W latach 90. niewiele spółek notowanych na giełdzie nowojorskiej miało tak drogie akcje jak Enron. Jej hasło brzmiało „Zapytaj dlaczego”, zapytaj dlaczego, sugerując, że firma nie bała się przełamywać, łamać mitów.
Akcjonariusze inwestowali na ślepo. Pracownicy byli zachęcani do lokowania swoich oszczędności na udziały w domu. Okazuje się, że nikt nie kwestionował, dlaczego Enron odniósł taki sukces.
Sekretem deregulacji przemysłu jest to, że państwo nie ingeruje w wolny handel. Na przykład w przypadku Kalifornii sprzedawcy energii, tacy jak Enron, mogliby podnieść cenę według własnego uznania, podczas gdy dystrybutorzy, ci, którzy mają do czynienia bezpośrednio z konsumentem, ucierpieli z powodu limitu taryfowego nałożonego przez rząd stan. Szczytem tej nierównowagi regulacyjnej był słynny blackout z 2001 roku.
Jednak pojawiły się wątpliwości co do ogromnej i tajemniczej dziury w ich rachunkach i SEC (komisja odpowiedzialna za nadzór nad amerykańskim rynkiem giełdowym) zaczęła badać wyniki firmy. Akcje Enronu zaczęły spadać.
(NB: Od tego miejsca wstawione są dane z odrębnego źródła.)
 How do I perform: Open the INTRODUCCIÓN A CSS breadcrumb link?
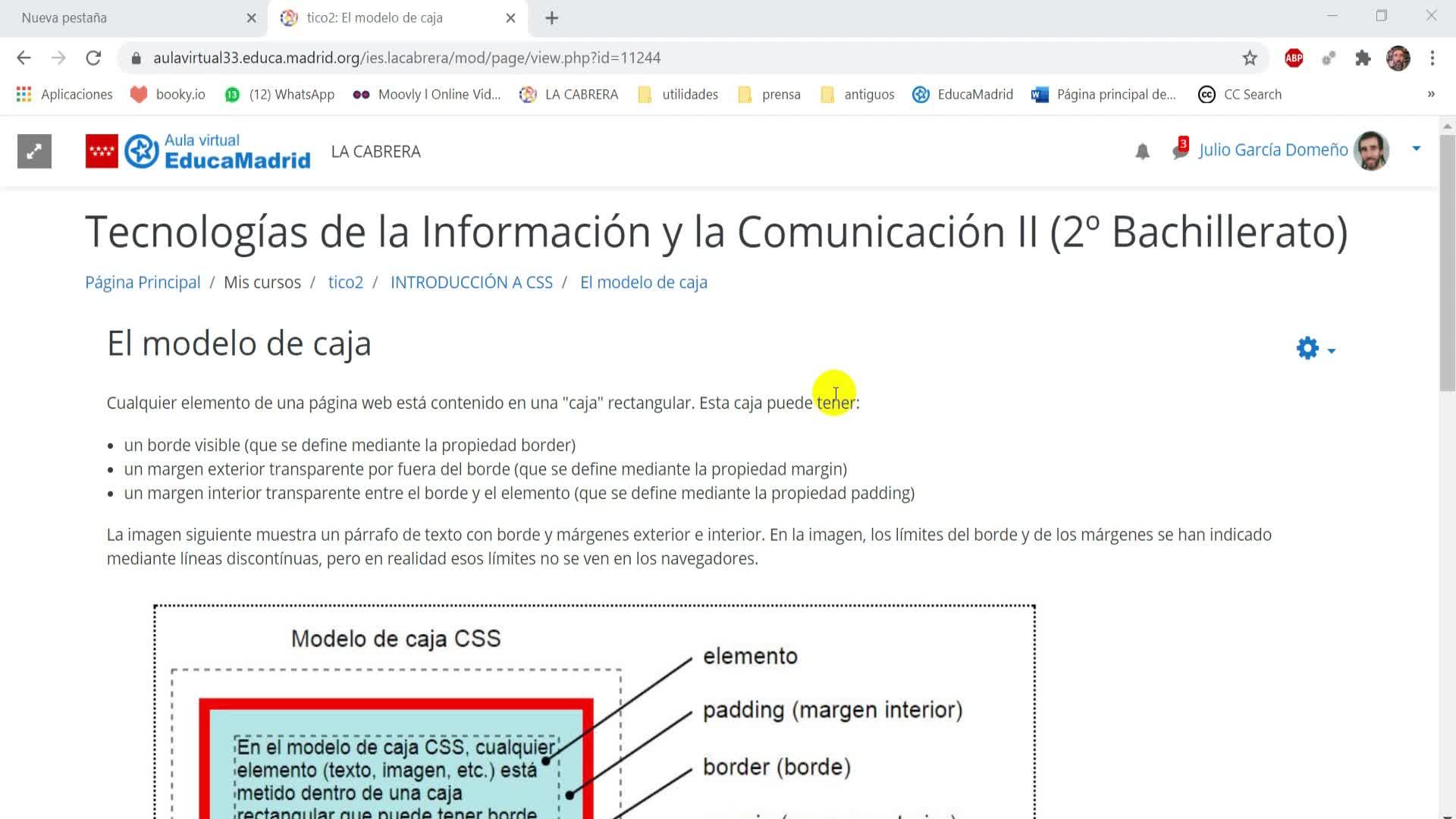click(471, 282)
Działalność handlowa firmy opierała się głównie na transakcjach finansowych złożone, w większości odwołujące się do transakcji, które powinny mieć miejsce kilka lat później, praktyki, która zawyżyła Twoje zyski. Operatorzy wysoko oceniają wartość akcji spółki, sugerując, że w przyszłości akcje te będą nawet zyskiwać na wartości, bez konieczności uzasadniania przeceny cena, była wycena do rynku, wycena do rynku oznacza uwzględnienie aktywów firmy tak wysoko wycenianej, że w każdej chwili można je zlikwidować po aktualnej cenie Rynek. Za kulisami akcje były warte około 85 dolarów, ale firma przynosiła straty tylko na nieudanych projektach internetowych i fabrykach w Indiach, które nigdy nie działały.
Wiele wskazuje na to, że oprócz głównych banków, w oszustwa brali udział także najwyżsi menedżerowie firmy. W celu ułożenia bilansu firmy do ukrycia strat wykorzystano skomplikowany system partnerstw finansowych. Podobno osiągnęli duże zyski, sprzedając swoje akcje, zanim spadły.
Ówczesny prezydent Stanów Zjednoczonych utrzymywał bliskie stosunki z Kennethem Layem (byłym prezesem firmy), którego Bush nazywał „Kenny Boy”. Nic nie wskazuje na bezpośrednie zaangażowanie Busha w aferę, ale istniał związek między władzą polityczną a biznesową.
Firma, która ją skontrolowała, należała do Arthura Andersena, jednego z głównych dyrektorów firmy, który przyczynił się do zatuszowania farsy. Od czasu zaangażowania w upadek Enronu Andersen stracił kilku prestiżowych klientów.
Pracownicy firmy ponieśli straty, oprócz pracy, ich oszczędności zostały w większości zainwestowane w akcje Enronu.
Wreszcie wszyscy ci, którzy posiadali udziały w firmie, które rok temu były warte 85 dolarów, teraz posiadają akcje, które są bezwartościowe.